- Federal Circuit May Have its Eye on West Texas Patent Hot Spot – A Federal Circuit order in In re Adobe Inc. may signal the Court’s attention to a new patent litigation hot spot in Central Texas.
- Federal Circuit Reverses TTAB Ruling on Standing – The Federal Circuit overturns TTAB standing ruling in trademark dispute.
- When “Killing Competition” Isn’t Anticompetitive – Antitrust claims fall flat as the Federal Circuit affirms the lower court’s dismissal of Power Analytics Corp. v. Operation Technology, Inc.
Here’s the latest.
Federal Circuit May Have its Eye on West Texas Patent Hot Spot
Patent litigation has become much more frequent in the Waco Division of the U.S. District Court for the Western District of Texas. The court’s presiding judge, Alan D. Albright, has developed new rules to streamline the cases and manage the higher caseload. With the grant of a writ of mandamus in In re Adobe Inc., however, the Federal Circuit may be turning its attention to this new patent litigation hot spot. Perry Cooper provides insight from Megan La Belle, a law professor at Catholic University Law School:
The transfer denial in Adobe is an ‘extreme case,’ La Belle said. Albright acknowledged that very little about the case connected it to Texas, and the inventor of the asserted patents is located in Adobe’s preferred forum, the Northern District of California. But it provides an ‘important signal’ that the Federal Circuit may clamp down on Albright for improperly denying transfer motions, she said. . . . [P]laintiffs may realize they’ll need stronger arguments for keeping a case in Albright’s court.

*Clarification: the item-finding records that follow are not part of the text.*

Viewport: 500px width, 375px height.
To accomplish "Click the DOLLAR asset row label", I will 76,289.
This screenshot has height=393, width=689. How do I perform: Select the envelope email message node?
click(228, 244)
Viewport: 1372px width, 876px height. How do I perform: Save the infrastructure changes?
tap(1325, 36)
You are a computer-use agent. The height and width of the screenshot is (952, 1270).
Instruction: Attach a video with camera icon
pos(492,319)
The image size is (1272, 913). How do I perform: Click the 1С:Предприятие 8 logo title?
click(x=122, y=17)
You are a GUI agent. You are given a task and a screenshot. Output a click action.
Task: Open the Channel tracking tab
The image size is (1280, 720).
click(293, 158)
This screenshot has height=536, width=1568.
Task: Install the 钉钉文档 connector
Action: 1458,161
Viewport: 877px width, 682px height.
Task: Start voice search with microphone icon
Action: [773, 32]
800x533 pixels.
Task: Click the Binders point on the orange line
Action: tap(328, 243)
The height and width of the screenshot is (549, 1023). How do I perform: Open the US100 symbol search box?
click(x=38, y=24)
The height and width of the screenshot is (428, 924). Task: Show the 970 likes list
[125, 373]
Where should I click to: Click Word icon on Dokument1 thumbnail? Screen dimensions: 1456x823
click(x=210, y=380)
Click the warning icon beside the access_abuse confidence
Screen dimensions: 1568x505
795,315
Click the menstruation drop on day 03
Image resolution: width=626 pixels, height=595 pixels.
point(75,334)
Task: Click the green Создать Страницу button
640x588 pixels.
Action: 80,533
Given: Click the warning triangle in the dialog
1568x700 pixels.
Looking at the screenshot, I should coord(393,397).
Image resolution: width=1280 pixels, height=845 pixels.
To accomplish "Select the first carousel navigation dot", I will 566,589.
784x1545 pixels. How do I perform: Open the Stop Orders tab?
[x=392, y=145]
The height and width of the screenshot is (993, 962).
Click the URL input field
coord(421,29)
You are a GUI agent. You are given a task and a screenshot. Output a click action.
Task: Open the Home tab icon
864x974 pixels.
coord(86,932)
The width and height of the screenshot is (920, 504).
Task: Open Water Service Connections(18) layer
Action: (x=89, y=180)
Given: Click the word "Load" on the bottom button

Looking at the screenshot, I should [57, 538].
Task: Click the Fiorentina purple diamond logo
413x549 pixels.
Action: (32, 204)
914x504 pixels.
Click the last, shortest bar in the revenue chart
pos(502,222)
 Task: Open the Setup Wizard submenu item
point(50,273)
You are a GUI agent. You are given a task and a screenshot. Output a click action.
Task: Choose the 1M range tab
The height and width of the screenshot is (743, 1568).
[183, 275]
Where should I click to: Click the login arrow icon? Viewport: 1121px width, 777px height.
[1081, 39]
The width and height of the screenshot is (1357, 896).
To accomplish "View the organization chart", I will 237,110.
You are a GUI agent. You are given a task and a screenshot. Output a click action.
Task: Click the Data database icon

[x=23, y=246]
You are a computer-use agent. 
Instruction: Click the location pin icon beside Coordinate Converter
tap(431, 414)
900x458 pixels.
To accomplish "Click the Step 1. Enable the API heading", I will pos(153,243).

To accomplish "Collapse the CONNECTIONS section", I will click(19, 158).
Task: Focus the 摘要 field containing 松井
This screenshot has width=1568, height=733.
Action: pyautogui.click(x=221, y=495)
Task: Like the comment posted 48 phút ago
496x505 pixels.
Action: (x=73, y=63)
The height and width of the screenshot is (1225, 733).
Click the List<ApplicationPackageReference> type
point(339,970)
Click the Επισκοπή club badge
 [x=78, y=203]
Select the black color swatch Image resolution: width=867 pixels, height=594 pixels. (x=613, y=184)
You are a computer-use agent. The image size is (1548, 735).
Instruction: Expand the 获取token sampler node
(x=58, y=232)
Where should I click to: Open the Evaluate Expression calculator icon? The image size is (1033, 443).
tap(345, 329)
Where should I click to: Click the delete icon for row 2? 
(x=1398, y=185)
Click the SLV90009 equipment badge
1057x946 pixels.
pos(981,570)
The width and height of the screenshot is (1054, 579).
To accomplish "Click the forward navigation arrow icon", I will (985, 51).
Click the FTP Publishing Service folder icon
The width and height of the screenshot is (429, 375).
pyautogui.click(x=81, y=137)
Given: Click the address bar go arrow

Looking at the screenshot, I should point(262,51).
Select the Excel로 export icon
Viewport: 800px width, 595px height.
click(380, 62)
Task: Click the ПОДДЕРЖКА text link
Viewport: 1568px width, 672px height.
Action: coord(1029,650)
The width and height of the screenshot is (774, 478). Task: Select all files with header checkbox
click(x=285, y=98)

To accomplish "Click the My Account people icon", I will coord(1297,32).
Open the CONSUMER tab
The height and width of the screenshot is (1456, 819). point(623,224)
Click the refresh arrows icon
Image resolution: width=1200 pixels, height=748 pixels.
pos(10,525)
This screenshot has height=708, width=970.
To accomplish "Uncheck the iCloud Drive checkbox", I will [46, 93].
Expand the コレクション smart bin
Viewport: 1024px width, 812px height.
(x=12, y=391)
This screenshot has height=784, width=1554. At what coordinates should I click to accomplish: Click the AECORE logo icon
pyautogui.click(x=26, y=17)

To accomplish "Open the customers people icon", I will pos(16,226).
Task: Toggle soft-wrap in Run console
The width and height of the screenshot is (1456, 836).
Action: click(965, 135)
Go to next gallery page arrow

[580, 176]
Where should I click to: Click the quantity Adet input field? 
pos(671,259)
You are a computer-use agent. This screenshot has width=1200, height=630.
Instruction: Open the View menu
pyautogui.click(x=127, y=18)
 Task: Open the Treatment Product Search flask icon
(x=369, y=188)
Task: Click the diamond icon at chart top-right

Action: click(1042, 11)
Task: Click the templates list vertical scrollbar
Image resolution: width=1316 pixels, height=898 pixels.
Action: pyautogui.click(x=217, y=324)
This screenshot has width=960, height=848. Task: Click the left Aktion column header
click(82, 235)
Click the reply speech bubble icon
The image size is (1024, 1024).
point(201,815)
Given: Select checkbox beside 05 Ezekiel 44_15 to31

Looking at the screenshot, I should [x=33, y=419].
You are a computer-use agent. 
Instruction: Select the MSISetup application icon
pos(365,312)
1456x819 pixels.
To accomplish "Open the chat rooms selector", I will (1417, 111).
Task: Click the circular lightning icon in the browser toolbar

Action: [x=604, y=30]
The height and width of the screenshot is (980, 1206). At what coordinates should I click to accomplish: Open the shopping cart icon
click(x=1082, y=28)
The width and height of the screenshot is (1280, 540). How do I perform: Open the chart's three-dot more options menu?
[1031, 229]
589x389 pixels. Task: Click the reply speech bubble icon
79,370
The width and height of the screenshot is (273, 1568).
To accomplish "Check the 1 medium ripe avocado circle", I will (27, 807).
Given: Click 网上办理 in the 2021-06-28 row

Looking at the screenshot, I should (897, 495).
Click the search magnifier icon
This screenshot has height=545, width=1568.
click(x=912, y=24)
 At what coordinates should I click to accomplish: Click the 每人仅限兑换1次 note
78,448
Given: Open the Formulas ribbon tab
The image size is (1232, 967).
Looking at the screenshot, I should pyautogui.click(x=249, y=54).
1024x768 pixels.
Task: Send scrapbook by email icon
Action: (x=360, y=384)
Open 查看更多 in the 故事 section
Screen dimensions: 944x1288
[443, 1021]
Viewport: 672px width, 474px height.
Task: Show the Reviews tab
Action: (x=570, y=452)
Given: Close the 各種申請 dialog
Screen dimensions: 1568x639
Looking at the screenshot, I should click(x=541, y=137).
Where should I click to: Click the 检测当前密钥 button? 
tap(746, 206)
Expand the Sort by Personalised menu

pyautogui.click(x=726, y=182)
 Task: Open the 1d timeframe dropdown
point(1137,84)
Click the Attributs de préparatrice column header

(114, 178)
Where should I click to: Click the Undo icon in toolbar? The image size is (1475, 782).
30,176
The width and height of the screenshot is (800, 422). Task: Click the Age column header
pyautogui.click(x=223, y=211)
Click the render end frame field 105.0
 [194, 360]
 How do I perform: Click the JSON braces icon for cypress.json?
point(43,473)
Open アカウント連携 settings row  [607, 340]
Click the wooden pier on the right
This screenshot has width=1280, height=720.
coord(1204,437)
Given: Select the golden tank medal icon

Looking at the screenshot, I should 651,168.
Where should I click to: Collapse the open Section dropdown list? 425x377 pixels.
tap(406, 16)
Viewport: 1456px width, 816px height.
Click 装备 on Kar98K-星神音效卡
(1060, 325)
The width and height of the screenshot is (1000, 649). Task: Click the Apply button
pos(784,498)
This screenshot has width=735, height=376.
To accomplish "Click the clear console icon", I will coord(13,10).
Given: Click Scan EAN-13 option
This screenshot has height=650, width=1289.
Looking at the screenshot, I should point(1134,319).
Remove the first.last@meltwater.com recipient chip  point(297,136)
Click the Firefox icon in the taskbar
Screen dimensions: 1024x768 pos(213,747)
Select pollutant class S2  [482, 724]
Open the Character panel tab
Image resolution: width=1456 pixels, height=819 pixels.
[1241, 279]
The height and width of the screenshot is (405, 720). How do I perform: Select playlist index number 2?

Federal Circuit Reverses TTAB Ruling on Standing for Petition to Cancel Condom Trademark
The Federal Circuit, in Australian Therapeutic Supplies Pty. Ltd. v. Naked TM, LLC, reversed a Trademark Trial and Appeal Board ruling. While the Board “reasoned that Australian could not show an interest in the cancellation proceeding or a reasonable belief of damage because it had contracted away its proprietary rights in its unregistered marks,” the Federal Circuit disagreed. Eileen McDermott explains why:
[T]he Court held that “a petitioner seeking to cancel a trademark registration establishes an entitlement to bring a cancellation proceeding under 15 U.S.C. § 1064 by demonstrating a real interest in the cancellation proceeding and a reasonable belief of damage regardless of whether petitioner lacks a proprietary interest in an asserted unregistered mark.”
When “Killing Competition” Isn’t Anticompetitive: Federal Circuit Affirms Dismissal Of Power Grid Tech Company’s Antitrust Claims Against Rival Firms
Power Analytics recently lost its appeal in an antitrust suit at the Federal Circuit, with the court upholding the dismissal of its case in Power Analytics Corp. v. Operation Technology, Inc. Power Analytics had alleged the defendants engaged in anticompetitive activity and pointed to one defendant’s internal memo stating the company needed to “kill competition” stemming from Power Analytics. Despite this memo and other antitrust allegations, Shearman & Sterling report that
the Federal Circuit agreed with the trial court that plaintiff failed to plead the requisite elements of anticompetitive conduct and antitrust injury flowing from that conduct. . . . This decision highlights the high burden that plaintiffs face in proving a § 2 violation under Trinko and the importance of distinguishing statements evidencing anticompetitive intent from those demonstrating a valid business interest in maintaining an upper hand over rivals.